Seminar: ‘Welcome Intrusion? the reception of TV advertising in the 1960s’

1 12 2011

Dr Sean Nixon

15 December 2011

At 16:00 in Room 6.345 (Colchester Campus) and afterwards in the Sociology Common Room.

The paper addresses how the viewing public responded to the new, intrusive form of television advertising in the 1960s. I ask how did the arrival of television advertising colour viewers general feelings about advertising? And to what extent did viewers feel an investment in the slogans, dramas and humour of ‘telly ads’? Did they worry about the effects of television advertising on them? Exploring these questions is important because the viewers and readers of advertising have remained a nebulous and shadowy presence within critical accounts of post-war consumer society. Like other attempts to understand historical audiences and readers, the fact that viewers of TV commercials in the 1960s have left few traces in the archives of their relationship to the new form of persuasion clearly presents a significant obstacle to any attempt to understand how they viewed commercials at the time. However, as Jonathon Rose has argued in relation to working class readers through the nineteenth and twentieth century, it is possible to begin to piece together the intellectual and subjective responses of these historical actors.

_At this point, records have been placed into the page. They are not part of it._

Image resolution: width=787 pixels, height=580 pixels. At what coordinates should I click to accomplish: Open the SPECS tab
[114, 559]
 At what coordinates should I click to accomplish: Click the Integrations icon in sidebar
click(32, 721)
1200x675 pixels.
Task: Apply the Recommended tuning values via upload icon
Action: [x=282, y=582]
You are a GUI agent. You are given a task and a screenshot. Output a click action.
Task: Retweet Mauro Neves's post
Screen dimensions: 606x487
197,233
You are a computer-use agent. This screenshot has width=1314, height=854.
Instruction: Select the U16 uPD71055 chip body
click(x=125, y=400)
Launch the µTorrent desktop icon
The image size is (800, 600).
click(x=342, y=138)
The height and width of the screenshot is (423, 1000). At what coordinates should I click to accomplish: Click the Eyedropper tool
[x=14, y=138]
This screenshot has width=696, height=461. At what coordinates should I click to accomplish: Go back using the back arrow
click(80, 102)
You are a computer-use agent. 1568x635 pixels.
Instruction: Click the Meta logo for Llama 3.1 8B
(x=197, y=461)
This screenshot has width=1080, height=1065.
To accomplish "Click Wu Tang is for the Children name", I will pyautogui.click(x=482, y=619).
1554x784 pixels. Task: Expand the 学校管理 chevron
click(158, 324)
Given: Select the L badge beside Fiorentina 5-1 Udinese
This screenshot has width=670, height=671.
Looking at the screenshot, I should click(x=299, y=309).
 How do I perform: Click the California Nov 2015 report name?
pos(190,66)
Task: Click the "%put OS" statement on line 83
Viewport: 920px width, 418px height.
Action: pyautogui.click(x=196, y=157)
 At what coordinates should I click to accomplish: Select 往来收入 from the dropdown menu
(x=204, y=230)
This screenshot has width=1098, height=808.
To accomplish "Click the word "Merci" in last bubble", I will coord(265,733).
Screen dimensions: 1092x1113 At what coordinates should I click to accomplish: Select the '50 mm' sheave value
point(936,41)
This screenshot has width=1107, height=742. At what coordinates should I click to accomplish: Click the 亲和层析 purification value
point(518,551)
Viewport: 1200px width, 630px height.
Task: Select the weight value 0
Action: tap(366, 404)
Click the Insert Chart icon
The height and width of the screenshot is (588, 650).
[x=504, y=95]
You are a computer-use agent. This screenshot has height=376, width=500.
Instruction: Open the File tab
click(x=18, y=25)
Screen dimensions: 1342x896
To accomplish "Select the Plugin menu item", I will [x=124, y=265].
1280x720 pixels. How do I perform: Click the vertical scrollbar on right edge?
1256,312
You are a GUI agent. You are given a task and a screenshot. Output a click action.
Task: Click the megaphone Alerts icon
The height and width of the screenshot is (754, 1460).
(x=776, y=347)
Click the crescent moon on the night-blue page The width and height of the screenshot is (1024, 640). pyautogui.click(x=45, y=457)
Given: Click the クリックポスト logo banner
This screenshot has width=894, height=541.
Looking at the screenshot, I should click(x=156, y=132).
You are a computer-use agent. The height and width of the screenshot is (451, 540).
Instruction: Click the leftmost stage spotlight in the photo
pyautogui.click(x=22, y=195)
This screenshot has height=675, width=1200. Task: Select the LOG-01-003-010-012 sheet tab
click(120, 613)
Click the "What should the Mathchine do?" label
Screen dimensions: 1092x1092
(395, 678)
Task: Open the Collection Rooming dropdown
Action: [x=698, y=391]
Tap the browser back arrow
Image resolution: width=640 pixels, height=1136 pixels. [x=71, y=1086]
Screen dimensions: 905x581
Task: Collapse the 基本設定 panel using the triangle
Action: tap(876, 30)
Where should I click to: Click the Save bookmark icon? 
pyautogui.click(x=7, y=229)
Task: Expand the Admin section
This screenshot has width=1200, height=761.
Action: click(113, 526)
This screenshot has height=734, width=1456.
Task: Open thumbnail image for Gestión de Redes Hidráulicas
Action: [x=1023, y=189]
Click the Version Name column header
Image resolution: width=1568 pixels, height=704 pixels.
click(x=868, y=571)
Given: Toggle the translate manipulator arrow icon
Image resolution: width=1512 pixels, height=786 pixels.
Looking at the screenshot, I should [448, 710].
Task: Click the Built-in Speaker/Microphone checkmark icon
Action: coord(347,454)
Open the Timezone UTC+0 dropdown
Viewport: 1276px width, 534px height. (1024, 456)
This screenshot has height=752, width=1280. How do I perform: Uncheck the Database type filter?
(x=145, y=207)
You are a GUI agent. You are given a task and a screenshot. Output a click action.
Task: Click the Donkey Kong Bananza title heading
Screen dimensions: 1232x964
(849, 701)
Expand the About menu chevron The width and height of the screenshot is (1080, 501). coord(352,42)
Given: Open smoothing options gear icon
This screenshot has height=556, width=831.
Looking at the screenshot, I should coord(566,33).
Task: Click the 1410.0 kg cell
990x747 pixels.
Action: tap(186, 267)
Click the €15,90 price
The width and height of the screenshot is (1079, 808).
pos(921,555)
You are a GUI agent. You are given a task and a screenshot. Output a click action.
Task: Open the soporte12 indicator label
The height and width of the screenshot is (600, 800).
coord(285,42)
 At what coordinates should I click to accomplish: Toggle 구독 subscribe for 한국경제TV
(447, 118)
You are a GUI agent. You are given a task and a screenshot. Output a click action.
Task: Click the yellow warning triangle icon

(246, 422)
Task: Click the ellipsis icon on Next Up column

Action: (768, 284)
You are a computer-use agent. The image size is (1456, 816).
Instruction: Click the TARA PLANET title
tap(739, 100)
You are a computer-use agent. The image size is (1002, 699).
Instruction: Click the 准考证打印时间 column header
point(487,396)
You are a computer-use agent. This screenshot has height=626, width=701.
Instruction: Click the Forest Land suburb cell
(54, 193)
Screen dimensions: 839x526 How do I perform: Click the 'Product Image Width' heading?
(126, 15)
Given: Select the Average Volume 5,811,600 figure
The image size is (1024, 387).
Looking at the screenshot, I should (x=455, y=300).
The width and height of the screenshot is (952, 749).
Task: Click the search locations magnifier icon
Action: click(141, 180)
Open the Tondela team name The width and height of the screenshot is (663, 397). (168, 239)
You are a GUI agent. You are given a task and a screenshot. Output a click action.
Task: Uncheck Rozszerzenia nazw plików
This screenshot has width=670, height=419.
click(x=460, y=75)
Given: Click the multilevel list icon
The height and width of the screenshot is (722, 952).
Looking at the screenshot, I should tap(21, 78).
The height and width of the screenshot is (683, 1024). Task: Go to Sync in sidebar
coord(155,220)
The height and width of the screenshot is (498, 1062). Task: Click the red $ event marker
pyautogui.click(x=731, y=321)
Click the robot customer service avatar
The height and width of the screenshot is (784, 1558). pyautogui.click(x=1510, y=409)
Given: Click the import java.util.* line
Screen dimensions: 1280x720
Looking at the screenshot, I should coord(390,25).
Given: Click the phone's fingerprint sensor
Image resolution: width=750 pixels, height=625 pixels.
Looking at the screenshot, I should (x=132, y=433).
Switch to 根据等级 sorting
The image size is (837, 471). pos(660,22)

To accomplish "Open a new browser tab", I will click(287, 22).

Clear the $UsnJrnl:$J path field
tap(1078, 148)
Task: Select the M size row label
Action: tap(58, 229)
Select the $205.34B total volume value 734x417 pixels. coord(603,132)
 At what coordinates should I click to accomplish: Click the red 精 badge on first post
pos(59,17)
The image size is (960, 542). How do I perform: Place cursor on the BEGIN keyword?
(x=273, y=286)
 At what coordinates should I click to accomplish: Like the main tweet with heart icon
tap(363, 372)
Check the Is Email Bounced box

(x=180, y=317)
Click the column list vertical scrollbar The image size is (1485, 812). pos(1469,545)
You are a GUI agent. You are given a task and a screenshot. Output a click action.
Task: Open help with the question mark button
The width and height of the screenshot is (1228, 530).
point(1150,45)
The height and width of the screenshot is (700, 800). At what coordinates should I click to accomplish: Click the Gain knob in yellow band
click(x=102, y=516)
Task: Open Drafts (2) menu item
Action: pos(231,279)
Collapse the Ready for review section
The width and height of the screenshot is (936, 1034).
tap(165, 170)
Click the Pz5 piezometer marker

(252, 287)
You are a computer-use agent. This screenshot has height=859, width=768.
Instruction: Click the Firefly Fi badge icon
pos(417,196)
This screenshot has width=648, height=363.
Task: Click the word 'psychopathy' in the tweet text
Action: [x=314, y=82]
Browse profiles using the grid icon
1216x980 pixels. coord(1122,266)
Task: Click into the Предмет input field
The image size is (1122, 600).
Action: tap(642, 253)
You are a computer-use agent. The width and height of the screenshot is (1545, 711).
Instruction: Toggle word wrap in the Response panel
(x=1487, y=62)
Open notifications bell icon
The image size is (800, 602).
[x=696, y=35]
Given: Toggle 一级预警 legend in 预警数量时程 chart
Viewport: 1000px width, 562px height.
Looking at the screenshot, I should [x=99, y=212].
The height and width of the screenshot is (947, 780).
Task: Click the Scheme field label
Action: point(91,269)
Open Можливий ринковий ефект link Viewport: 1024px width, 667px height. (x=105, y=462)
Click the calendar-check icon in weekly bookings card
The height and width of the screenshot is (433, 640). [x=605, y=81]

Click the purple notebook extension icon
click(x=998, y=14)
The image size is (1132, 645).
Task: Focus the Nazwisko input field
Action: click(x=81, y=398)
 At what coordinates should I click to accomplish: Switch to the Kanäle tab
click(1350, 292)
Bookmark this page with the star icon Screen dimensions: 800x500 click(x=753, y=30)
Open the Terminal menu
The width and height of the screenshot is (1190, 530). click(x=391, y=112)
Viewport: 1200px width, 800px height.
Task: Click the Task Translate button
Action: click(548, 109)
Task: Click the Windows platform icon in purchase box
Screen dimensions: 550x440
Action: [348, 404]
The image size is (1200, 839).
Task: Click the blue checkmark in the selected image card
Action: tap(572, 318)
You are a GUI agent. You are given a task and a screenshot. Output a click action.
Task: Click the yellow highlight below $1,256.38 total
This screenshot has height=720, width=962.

This paper, in seeking to draw out evidence of viewers’ responses, focuses on two key sources. The first are surveys and qualitative studies undertaken by the advertising industry which recorded attitudes towards advertising, and TV advertising in particular. The second source is letters written by viewers about the advertising that they watched. The letters are a particularly precious historical resource. Through them we can see how television and TV advertising communicated a sense of immediacy and eventfulness in the lives of those who watched it. It was this which stimulated them to write the letters to advertisers about the commercials they had seen on television. Their written responses speak to a broader, but distinctive, historical experience of the new medium of TV. For this first generation of post-war TV watchers – or ‘TV lookers’ as one of the women I cite later described the still new habit of watching television – TV’s novelty and power to communicate directly and instantly was conjoined with an older culture of letter writing. Their epistles show how television became central to everyday life in the late 1960s and how viewers were prompted by its vivid presence in their lives. It was this property of television in general, and TV advertising in particular, that engaged viewers and helped to embed television’s commercial messages in the worlds of the mass audience.